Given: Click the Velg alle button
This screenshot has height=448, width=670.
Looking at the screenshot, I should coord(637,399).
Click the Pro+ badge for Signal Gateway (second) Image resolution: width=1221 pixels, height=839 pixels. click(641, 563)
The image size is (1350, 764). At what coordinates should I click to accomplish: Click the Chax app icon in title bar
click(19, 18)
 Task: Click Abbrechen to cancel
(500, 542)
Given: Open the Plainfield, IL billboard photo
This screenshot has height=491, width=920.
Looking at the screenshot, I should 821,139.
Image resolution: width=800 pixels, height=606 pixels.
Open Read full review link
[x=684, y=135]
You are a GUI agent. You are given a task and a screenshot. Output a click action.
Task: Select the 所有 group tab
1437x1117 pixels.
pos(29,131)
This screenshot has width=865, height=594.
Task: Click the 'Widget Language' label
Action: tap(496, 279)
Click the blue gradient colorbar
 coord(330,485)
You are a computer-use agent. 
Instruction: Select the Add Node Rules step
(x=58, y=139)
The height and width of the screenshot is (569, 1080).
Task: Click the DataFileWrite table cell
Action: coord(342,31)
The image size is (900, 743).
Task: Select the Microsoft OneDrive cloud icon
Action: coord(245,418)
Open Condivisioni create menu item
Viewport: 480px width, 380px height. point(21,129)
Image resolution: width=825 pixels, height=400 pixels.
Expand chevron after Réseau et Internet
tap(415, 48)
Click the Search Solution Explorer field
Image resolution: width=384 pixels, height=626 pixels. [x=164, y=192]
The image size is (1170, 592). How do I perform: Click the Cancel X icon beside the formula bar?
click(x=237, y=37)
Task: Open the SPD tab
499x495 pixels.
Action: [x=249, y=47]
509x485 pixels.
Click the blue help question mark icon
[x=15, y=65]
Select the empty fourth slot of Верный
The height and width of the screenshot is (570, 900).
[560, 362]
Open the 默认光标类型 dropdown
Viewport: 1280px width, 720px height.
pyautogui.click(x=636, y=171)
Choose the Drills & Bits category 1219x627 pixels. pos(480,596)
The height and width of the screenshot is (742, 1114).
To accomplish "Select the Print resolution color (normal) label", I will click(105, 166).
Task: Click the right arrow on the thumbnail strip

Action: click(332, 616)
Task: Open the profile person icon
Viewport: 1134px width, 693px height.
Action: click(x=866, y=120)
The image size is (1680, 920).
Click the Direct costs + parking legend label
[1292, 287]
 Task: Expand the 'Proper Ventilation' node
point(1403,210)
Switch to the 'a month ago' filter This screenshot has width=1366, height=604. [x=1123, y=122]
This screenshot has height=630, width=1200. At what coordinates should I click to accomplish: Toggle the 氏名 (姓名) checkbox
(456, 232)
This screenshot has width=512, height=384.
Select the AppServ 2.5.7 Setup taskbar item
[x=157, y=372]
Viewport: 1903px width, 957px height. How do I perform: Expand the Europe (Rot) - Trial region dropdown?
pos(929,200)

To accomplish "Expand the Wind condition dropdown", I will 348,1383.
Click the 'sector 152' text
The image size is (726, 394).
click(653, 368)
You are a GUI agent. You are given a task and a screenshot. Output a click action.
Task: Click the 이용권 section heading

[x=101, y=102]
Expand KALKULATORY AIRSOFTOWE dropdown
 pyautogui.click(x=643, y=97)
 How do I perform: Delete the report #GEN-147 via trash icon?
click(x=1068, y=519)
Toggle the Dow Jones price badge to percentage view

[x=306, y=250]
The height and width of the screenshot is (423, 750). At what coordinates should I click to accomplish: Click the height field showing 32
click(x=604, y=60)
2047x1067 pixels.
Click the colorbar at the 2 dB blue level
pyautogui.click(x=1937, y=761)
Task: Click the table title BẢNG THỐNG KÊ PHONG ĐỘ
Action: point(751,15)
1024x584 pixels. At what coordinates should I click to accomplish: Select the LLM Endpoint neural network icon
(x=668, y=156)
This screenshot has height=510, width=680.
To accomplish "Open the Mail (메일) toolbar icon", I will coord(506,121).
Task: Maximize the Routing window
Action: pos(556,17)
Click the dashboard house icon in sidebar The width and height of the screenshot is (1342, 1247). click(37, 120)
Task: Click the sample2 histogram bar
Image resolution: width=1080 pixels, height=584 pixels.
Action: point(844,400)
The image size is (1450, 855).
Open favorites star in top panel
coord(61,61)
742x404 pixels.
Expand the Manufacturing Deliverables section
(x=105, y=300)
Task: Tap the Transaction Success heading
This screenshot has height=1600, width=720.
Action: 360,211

§ §

▶ _To do_:
The material shown above is to be retyped in full, without alteration.

▶ _Output of the task_:
Given: Click the Velg alle button
This screenshot has height=448, width=670.
Looking at the screenshot, I should coord(637,399).
Click the Pro+ badge for Signal Gateway (second) Image resolution: width=1221 pixels, height=839 pixels. click(641, 563)
The image size is (1350, 764). At what coordinates should I click to accomplish: Click the Chax app icon in title bar
click(19, 18)
 Task: Click Abbrechen to cancel
(500, 542)
Given: Open the Plainfield, IL billboard photo
This screenshot has height=491, width=920.
Looking at the screenshot, I should 821,139.
Image resolution: width=800 pixels, height=606 pixels.
Open Read full review link
[x=684, y=135]
You are a GUI agent. You are given a task and a screenshot. Output a click action.
Task: Select the 所有 group tab
1437x1117 pixels.
pos(29,131)
This screenshot has width=865, height=594.
Task: Click the 'Widget Language' label
Action: tap(496, 279)
Click the blue gradient colorbar
 coord(330,485)
You are a computer-use agent. 
Instruction: Select the Add Node Rules step
(x=58, y=139)
The height and width of the screenshot is (569, 1080).
Task: Click the DataFileWrite table cell
Action: coord(342,31)
The image size is (900, 743).
Task: Select the Microsoft OneDrive cloud icon
Action: coord(245,418)
Open Condivisioni create menu item
Viewport: 480px width, 380px height. point(21,129)
Image resolution: width=825 pixels, height=400 pixels.
Expand chevron after Réseau et Internet
tap(415, 48)
Click the Search Solution Explorer field
Image resolution: width=384 pixels, height=626 pixels. [x=164, y=192]
The image size is (1170, 592). How do I perform: Click the Cancel X icon beside the formula bar?
click(x=237, y=37)
Task: Open the SPD tab
499x495 pixels.
Action: [x=249, y=47]
509x485 pixels.
Click the blue help question mark icon
[x=15, y=65]
Select the empty fourth slot of Верный
The height and width of the screenshot is (570, 900).
[560, 362]
Open the 默认光标类型 dropdown
Viewport: 1280px width, 720px height.
pyautogui.click(x=636, y=171)
Choose the Drills & Bits category 1219x627 pixels. pos(480,596)
The height and width of the screenshot is (742, 1114).
To accomplish "Select the Print resolution color (normal) label", I will click(105, 166).
Task: Click the right arrow on the thumbnail strip

Action: click(332, 616)
Task: Open the profile person icon
Viewport: 1134px width, 693px height.
Action: click(x=866, y=120)
The image size is (1680, 920).
Click the Direct costs + parking legend label
[1292, 287]
 Task: Expand the 'Proper Ventilation' node
point(1403,210)
Switch to the 'a month ago' filter This screenshot has width=1366, height=604. [x=1123, y=122]
This screenshot has height=630, width=1200. At what coordinates should I click to accomplish: Toggle the 氏名 (姓名) checkbox
(456, 232)
This screenshot has width=512, height=384.
Select the AppServ 2.5.7 Setup taskbar item
[x=157, y=372]
Viewport: 1903px width, 957px height. How do I perform: Expand the Europe (Rot) - Trial region dropdown?
pos(929,200)

To accomplish "Expand the Wind condition dropdown", I will 348,1383.
Click the 'sector 152' text
The image size is (726, 394).
click(653, 368)
You are a GUI agent. You are given a task and a screenshot. Output a click action.
Task: Click the 이용권 section heading

[x=101, y=102]
Expand KALKULATORY AIRSOFTOWE dropdown
 pyautogui.click(x=643, y=97)
 How do I perform: Delete the report #GEN-147 via trash icon?
click(x=1068, y=519)
Toggle the Dow Jones price badge to percentage view

[x=306, y=250]
The height and width of the screenshot is (423, 750). At what coordinates should I click to accomplish: Click the height field showing 32
click(x=604, y=60)
2047x1067 pixels.
Click the colorbar at the 2 dB blue level
pyautogui.click(x=1937, y=761)
Task: Click the table title BẢNG THỐNG KÊ PHONG ĐỘ
Action: point(751,15)
1024x584 pixels. At what coordinates should I click to accomplish: Select the LLM Endpoint neural network icon
(x=668, y=156)
This screenshot has height=510, width=680.
To accomplish "Open the Mail (메일) toolbar icon", I will coord(506,121).
Task: Maximize the Routing window
Action: pos(556,17)
Click the dashboard house icon in sidebar The width and height of the screenshot is (1342, 1247). click(37, 120)
Task: Click the sample2 histogram bar
Image resolution: width=1080 pixels, height=584 pixels.
Action: point(844,400)
The image size is (1450, 855).
Open favorites star in top panel
coord(61,61)
742x404 pixels.
Expand the Manufacturing Deliverables section
(x=105, y=300)
Task: Tap the Transaction Success heading
This screenshot has height=1600, width=720.
Action: 360,211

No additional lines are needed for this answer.